Dense 60-120B

#44
by rtzurtz - opened

Qwen3.6-27B says that to see a significant improvement, a minimum target of 60-80B parameters would be required and an ideal target, for major gains, would be 100-130B.

Motivation:

  • High RAM/memory prices, especially RAM.
  • A dense model provides a much better performance for a given parameter size (see¹ for what it's worth) vs a MoE model.
  • My 70 GB (64 GB RAM + 12 GB VRAM - 6 GB for the OS + x GB for the context) can't fit a good, UD-Q4_K_M, 122B quant, but can easily fit the better performing (at least according to¹ and also various comments) 27B quant.
  • For me and from comments, for many, speed can be much less relevant for a high quality answer.
  • That being said, a 60B Q4_K_M quant (approx. 40 GB) will still fit in a 2 x 24 GB setup and run pretty fast.
  • The 6.4 times (5984744/932498) higher monthly download count for the 27B dense vs 122B MoE may confirm the limited memory for many (yes, the 27B is the newer Qwen3.6, but the 3.5-122B has never been as popular as 3.5-27B (2452527 monthly downloads)).

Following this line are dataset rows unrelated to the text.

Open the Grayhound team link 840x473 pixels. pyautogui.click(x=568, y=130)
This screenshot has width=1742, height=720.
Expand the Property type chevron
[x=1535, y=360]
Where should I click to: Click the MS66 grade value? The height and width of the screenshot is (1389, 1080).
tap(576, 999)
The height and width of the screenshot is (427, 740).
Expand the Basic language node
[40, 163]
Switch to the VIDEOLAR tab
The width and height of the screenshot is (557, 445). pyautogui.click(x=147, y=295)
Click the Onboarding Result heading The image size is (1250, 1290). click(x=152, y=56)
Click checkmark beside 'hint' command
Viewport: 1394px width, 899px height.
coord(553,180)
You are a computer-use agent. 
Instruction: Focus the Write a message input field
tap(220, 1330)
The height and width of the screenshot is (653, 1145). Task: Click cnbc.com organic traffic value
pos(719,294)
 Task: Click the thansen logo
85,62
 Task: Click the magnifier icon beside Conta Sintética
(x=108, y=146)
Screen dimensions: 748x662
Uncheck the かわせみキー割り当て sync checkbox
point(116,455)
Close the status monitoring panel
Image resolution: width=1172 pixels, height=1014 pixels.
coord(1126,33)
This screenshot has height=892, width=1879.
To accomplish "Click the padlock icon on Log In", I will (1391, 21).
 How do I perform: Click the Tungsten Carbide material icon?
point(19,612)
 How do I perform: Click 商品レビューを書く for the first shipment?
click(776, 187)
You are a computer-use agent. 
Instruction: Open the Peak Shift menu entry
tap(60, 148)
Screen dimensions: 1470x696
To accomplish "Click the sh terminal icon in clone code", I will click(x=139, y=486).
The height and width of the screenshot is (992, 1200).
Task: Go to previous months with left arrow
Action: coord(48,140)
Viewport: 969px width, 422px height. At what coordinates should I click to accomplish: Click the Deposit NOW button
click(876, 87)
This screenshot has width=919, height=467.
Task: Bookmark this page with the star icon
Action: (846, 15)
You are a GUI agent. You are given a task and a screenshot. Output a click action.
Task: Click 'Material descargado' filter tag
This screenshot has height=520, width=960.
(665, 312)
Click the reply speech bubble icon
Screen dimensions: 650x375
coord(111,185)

¹ https://artificialanalysis.ai/?models=qwen3-6-27b-non-reasoning%2Cqwen3-5-122b-a10b%2Cqwen3-5-122b-a10b-non-reasoning%2Cqwen3-6-27b%2Cqwen3-6-35b-a3b-non-reasoning%2Cqwen3-6-35b-a3b&intelligence=artificial-analysis-intelligence-index

Well… the thing is that a 27B dense model will reliably outperform a 35B MoE (or larger) model as long as the payload stays within a reasonable range — say, up to ~128k tokens. Once you cross that line, a small dense model may (or may not) start losing a bit of attention stability (minor language slips, small factual inconsistencies, etc.) Not because it’s “stupid”, but simply because it’s too small to maintain a perfectly stable attention matrix at very large context sizes — mathematics always wins.

Moreover, in real‑world use I would never choose a Q4‑quantized 60B over a smaller dense BF16/FP16 model for strictly logical, multi‑layer reasoning tasks where a high-quality answer is expected. Quantization noise (plus MoE routing noise) accumulates, and deep causal reasoning suffers.

A genuinely intelligent model (see Qwen3.6 27B) doesn’t need a full Wikipedia baked into its weights — it can compensate for missing knowledge through external tools. Intelligence is the most valuable property of Qwen3.6, unless the model is used purely for casual chatbot tasks.